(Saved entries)
== Segment start ==

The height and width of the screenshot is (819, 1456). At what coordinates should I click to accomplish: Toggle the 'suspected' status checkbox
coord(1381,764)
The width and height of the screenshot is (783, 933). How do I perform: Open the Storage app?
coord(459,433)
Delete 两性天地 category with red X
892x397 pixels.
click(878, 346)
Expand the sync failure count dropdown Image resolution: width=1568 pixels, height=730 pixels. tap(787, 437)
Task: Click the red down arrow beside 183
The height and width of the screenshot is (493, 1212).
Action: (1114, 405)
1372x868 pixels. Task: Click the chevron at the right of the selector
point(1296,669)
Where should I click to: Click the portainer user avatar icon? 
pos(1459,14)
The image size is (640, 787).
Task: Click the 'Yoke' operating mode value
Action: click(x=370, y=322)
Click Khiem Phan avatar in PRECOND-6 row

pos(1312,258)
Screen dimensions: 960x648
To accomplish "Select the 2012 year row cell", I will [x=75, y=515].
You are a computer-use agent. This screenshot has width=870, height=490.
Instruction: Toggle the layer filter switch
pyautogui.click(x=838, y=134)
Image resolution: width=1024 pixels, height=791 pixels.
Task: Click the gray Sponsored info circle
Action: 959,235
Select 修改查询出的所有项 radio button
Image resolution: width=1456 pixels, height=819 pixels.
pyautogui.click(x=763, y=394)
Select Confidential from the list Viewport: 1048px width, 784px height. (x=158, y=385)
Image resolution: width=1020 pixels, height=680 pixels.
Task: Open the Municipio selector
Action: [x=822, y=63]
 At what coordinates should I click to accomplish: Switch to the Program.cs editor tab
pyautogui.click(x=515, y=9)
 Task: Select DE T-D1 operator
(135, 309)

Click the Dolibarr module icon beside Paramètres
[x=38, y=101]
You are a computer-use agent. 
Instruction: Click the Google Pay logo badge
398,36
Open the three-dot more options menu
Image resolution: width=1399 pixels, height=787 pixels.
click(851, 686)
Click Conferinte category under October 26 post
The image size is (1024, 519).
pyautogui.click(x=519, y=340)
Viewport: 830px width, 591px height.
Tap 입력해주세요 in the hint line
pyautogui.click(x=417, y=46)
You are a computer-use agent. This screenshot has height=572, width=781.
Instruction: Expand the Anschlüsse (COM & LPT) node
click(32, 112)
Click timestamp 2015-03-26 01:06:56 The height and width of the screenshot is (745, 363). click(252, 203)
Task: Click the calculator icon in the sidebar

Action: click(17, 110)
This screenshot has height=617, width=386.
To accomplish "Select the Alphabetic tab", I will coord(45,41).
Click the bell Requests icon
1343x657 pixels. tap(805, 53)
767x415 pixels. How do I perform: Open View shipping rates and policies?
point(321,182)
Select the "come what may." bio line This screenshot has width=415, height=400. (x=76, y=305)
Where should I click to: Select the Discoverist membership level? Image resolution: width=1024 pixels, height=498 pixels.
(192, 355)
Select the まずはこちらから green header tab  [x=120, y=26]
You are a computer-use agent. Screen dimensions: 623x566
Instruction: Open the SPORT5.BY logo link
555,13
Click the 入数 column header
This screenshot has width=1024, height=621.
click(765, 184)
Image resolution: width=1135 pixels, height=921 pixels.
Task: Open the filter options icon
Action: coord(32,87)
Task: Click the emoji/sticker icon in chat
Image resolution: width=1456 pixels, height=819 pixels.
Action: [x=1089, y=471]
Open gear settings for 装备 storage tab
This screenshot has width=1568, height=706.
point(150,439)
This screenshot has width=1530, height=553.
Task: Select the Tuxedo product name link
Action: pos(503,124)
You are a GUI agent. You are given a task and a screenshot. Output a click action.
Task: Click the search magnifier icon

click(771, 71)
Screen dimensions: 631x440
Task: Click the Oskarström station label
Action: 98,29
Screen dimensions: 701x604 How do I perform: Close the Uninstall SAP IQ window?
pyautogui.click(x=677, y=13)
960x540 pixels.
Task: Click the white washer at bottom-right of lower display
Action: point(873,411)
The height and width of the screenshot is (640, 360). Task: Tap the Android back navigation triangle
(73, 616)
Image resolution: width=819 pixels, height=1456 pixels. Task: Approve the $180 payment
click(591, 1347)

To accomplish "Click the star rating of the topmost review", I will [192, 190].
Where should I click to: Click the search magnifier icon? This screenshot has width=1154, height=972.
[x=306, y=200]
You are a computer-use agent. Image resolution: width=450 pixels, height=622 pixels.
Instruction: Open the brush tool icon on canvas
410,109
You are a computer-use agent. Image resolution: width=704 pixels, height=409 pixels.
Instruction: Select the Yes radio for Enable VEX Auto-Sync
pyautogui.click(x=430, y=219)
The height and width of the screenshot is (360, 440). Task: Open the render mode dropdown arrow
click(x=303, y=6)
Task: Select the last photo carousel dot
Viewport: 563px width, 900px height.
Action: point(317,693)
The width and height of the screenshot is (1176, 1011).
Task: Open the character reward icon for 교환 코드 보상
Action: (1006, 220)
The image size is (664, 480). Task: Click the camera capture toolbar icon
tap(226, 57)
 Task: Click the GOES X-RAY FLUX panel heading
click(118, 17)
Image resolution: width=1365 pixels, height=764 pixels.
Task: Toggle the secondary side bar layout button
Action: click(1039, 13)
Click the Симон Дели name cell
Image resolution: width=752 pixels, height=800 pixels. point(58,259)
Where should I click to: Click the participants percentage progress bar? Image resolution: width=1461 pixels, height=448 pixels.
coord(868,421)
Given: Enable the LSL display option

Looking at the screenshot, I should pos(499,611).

== Segment end ==

• _YOUR INSTRUCTIONS_:
The answer must be exactly the lines from the one containing "Task: Click the GOES" through the final line of the data, both ends included, and nothing else.

• _ANSWER TO THIS PROBLEM_:
 Task: Click the GOES X-RAY FLUX panel heading
click(118, 17)
Image resolution: width=1365 pixels, height=764 pixels.
Task: Toggle the secondary side bar layout button
Action: click(1039, 13)
Click the Симон Дели name cell
Image resolution: width=752 pixels, height=800 pixels. point(58,259)
Where should I click to: Click the participants percentage progress bar? Image resolution: width=1461 pixels, height=448 pixels.
coord(868,421)
Given: Enable the LSL display option

Looking at the screenshot, I should pos(499,611).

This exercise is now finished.